Collected data entries
•••••

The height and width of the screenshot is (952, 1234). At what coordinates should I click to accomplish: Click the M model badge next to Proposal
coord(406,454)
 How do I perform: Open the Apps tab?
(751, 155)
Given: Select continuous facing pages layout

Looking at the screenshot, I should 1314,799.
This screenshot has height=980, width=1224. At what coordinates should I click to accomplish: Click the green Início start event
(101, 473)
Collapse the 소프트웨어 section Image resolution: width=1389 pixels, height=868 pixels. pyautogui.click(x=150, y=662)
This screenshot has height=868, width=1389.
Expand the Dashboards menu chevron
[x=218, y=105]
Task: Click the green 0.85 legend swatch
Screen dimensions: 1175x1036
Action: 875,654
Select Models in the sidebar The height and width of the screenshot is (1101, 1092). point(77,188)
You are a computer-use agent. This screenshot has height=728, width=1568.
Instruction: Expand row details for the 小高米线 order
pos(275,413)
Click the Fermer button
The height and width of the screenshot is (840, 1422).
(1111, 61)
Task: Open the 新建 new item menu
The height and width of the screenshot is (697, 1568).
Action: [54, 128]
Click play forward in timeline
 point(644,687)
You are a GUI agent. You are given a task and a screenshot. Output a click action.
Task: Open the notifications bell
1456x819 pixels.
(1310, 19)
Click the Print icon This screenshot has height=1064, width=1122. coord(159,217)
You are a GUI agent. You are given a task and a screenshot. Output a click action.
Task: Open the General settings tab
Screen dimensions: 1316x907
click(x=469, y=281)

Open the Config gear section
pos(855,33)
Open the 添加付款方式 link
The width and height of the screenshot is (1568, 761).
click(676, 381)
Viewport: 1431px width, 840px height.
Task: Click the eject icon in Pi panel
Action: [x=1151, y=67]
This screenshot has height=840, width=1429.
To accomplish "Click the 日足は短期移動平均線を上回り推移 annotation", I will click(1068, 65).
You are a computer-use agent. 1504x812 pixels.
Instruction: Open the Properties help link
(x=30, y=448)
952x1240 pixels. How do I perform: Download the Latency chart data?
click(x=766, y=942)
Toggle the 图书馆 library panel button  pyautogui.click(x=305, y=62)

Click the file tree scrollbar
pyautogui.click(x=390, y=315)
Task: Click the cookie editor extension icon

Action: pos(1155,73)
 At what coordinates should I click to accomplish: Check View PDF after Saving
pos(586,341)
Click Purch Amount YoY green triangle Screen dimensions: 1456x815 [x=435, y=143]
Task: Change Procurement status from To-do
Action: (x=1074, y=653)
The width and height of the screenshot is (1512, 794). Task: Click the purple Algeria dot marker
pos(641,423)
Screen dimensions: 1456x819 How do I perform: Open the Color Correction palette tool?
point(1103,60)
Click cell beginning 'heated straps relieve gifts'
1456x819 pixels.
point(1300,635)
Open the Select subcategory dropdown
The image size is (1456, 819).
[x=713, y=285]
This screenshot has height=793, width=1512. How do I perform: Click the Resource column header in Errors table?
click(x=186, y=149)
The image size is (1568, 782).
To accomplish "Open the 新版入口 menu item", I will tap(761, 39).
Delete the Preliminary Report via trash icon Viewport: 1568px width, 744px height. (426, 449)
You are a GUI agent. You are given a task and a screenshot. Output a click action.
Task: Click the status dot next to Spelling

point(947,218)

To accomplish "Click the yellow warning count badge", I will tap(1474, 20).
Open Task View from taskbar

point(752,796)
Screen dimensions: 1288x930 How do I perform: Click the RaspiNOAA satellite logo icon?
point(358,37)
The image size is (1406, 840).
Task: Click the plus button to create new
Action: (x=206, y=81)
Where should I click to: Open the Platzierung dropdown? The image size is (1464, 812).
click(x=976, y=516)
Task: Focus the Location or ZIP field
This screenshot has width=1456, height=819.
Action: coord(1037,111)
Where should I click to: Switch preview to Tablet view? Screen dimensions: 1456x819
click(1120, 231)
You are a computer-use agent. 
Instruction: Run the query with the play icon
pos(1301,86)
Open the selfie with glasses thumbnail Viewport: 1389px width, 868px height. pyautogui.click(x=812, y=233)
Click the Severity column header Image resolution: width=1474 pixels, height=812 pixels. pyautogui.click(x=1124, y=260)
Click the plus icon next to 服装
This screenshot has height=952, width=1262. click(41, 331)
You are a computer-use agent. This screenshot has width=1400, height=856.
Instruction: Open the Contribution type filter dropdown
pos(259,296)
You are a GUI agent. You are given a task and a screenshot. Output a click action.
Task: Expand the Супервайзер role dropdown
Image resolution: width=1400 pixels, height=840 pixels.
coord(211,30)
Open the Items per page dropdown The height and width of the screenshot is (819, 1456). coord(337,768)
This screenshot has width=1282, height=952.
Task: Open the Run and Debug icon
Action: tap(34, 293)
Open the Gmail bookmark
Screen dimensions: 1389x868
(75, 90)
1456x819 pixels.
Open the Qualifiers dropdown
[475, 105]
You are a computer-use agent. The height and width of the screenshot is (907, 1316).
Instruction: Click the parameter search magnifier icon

•••••

Work instructions
In the entries above, one line contains "Task: Click the green 0.85 legend swatch" and another contains "Select Models in". Reproduce exactly those two lines and the lines between them, nothing else.

Reply
Task: Click the green 0.85 legend swatch
Screen dimensions: 1175x1036
Action: 875,654
Select Models in the sidebar The height and width of the screenshot is (1101, 1092). point(77,188)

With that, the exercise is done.